Task description ::
In the records below, find the line that contains "Screen dimensions: 648x576" and the line that contains "Task: Open the candlestick comparison icon". Set down exactly those lines and every line between them, and nothing more.

Stored data entries
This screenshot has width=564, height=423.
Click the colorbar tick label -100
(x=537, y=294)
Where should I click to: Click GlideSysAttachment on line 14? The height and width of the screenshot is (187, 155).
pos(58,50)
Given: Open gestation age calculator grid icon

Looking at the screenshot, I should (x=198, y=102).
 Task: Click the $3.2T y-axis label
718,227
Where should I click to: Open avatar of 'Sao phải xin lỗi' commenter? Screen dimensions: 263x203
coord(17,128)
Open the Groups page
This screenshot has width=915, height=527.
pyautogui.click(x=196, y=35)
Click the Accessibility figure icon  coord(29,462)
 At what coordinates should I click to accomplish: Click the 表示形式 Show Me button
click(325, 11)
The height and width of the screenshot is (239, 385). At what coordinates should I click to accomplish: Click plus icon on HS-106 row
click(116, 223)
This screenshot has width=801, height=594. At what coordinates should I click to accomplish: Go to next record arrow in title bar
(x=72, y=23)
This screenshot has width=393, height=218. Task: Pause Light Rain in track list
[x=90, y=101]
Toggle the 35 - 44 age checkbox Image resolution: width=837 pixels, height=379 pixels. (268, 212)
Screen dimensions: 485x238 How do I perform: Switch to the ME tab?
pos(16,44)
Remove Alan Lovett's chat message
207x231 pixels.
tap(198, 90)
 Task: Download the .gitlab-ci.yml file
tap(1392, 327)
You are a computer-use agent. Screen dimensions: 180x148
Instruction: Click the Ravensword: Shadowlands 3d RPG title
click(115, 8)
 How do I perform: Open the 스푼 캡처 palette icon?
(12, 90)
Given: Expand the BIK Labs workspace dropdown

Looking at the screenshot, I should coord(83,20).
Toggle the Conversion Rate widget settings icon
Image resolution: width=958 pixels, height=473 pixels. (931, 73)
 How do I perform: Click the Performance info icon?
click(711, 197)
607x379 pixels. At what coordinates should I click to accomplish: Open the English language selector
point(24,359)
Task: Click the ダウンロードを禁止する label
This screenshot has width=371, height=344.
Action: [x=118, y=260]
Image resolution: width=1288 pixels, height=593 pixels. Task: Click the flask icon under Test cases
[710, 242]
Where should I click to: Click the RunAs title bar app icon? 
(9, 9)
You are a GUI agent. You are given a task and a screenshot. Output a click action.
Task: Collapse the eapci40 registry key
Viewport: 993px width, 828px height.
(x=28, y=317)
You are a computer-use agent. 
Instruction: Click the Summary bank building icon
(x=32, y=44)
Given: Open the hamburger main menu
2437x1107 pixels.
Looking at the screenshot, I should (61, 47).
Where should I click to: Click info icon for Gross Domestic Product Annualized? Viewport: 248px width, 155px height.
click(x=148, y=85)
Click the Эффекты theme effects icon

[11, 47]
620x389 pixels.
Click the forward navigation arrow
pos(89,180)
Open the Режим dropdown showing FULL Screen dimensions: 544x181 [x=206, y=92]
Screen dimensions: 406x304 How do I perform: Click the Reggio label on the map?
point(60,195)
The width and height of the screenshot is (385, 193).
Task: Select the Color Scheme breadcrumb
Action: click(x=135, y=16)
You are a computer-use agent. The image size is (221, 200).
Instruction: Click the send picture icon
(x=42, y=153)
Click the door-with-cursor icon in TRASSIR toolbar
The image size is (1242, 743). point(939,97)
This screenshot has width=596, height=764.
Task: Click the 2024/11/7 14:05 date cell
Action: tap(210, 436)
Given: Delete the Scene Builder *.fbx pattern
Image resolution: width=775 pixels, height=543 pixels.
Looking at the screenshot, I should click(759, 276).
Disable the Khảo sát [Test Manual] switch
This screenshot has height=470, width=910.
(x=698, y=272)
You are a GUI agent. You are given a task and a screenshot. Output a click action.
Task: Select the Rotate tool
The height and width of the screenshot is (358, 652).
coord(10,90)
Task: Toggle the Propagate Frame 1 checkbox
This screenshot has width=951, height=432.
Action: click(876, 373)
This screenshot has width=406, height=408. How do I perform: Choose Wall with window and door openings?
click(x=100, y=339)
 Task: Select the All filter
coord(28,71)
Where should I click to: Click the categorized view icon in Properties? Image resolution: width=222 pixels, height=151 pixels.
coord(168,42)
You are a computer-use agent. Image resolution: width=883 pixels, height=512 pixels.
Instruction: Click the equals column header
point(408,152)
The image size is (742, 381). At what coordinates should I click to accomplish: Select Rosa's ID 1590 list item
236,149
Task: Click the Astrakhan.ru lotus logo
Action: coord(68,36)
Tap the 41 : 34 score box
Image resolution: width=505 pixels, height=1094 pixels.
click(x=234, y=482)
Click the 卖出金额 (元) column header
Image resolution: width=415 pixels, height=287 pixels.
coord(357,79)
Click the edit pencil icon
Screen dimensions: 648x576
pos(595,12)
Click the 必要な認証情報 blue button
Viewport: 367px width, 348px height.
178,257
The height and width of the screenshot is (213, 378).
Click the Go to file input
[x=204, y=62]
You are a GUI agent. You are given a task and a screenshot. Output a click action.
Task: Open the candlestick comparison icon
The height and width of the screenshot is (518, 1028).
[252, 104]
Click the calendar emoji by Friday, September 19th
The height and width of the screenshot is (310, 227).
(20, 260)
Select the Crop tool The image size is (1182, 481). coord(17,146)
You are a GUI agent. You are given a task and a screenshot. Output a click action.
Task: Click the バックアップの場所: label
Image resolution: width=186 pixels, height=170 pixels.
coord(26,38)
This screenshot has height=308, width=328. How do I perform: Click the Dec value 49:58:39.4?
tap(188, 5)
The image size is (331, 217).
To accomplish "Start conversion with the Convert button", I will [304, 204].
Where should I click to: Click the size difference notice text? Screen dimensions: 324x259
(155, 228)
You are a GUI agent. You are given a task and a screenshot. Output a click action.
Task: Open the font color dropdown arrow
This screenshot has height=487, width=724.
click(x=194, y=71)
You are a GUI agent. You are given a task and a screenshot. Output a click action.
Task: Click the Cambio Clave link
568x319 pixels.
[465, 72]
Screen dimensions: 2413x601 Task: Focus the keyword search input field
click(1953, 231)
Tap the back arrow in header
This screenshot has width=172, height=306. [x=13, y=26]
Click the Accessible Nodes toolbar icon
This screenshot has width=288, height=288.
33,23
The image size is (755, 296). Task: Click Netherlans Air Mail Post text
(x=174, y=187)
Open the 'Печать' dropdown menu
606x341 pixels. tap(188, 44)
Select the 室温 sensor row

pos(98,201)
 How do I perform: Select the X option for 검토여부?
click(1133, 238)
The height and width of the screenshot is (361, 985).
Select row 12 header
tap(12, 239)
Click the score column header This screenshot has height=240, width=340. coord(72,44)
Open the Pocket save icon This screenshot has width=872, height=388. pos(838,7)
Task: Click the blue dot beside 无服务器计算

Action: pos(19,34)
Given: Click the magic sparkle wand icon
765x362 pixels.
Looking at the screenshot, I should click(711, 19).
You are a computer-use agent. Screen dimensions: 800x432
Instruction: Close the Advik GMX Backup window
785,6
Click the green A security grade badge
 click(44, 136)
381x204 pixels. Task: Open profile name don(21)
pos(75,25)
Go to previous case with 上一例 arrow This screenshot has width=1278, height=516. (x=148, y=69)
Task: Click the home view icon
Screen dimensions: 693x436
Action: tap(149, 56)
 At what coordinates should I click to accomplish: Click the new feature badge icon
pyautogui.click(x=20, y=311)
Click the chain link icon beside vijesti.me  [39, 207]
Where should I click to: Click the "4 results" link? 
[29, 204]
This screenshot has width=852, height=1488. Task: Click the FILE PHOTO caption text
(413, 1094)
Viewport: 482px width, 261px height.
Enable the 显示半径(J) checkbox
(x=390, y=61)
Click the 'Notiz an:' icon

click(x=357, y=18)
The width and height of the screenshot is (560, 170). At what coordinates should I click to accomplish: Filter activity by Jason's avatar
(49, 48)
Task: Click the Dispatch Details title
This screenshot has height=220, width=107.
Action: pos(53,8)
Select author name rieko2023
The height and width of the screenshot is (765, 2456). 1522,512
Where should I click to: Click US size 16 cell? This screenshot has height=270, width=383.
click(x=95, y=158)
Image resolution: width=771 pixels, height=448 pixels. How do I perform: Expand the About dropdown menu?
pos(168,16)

Task result ::
Screen dimensions: 648x576
pos(595,12)
Click the 必要な認証情報 blue button
Viewport: 367px width, 348px height.
178,257
The height and width of the screenshot is (213, 378).
Click the Go to file input
[x=204, y=62]
You are a GUI agent. You are given a task and a screenshot. Output a click action.
Task: Open the candlestick comparison icon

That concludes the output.